# MATERIAL FOR THIS EXERCISE

★ ★ ★

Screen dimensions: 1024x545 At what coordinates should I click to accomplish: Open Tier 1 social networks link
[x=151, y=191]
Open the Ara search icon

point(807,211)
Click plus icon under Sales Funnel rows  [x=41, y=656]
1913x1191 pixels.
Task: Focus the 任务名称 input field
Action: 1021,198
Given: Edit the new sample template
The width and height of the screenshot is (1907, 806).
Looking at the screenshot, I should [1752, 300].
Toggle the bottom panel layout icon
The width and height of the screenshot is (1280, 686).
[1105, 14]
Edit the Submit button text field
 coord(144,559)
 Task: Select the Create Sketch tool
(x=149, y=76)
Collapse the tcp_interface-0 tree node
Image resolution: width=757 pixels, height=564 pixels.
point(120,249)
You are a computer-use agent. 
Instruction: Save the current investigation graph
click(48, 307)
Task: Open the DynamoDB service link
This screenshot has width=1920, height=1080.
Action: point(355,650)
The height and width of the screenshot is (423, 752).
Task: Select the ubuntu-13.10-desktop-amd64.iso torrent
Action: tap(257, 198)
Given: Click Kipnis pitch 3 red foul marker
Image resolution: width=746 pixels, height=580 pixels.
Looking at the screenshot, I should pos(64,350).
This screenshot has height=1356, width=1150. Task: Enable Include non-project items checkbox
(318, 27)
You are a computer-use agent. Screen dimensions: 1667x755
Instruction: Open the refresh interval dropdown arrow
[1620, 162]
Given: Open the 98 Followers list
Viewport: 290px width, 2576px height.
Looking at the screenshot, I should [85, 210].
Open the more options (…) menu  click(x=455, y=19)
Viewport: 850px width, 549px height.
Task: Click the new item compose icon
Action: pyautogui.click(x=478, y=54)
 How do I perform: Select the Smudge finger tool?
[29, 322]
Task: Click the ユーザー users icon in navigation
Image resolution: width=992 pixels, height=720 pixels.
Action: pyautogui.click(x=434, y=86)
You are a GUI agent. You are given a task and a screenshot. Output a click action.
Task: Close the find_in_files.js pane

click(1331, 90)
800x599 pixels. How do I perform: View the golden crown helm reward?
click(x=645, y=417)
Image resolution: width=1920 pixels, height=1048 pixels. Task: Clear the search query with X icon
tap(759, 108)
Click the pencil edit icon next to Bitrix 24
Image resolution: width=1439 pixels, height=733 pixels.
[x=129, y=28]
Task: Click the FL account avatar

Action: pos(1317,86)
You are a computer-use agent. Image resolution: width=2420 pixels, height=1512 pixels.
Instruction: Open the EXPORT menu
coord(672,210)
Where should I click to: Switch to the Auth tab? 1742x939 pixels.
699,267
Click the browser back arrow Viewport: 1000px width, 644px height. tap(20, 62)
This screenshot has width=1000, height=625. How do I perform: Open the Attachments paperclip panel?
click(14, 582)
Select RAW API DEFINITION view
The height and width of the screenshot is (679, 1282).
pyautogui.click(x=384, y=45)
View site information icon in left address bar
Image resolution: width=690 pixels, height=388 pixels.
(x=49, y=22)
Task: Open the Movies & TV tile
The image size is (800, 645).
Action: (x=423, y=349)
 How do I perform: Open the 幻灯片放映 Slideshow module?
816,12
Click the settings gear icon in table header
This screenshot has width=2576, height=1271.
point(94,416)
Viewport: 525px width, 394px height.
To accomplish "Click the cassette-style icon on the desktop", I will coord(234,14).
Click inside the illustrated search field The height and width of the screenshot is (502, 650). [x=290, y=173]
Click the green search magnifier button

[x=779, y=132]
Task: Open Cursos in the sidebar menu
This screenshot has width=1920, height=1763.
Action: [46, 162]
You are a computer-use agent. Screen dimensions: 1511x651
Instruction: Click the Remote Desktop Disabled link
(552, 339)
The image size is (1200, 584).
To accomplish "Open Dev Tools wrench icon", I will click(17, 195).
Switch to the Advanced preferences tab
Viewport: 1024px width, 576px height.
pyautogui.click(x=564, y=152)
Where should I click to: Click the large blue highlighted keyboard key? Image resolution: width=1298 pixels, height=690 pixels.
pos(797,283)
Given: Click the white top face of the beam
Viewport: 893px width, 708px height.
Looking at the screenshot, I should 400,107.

★ ★ ★

# YOUR TASK
Starting at the first line of the records and ending at the line that contains "point(120,249)", print each line word for word, with both of those lines included.

# OUTPUT OF THE TASK
Screen dimensions: 1024x545 At what coordinates should I click to accomplish: Open Tier 1 social networks link
[x=151, y=191]
Open the Ara search icon

point(807,211)
Click plus icon under Sales Funnel rows  [x=41, y=656]
1913x1191 pixels.
Task: Focus the 任务名称 input field
Action: 1021,198
Given: Edit the new sample template
The width and height of the screenshot is (1907, 806).
Looking at the screenshot, I should [1752, 300].
Toggle the bottom panel layout icon
The width and height of the screenshot is (1280, 686).
[1105, 14]
Edit the Submit button text field
 coord(144,559)
 Task: Select the Create Sketch tool
(x=149, y=76)
Collapse the tcp_interface-0 tree node
Image resolution: width=757 pixels, height=564 pixels.
point(120,249)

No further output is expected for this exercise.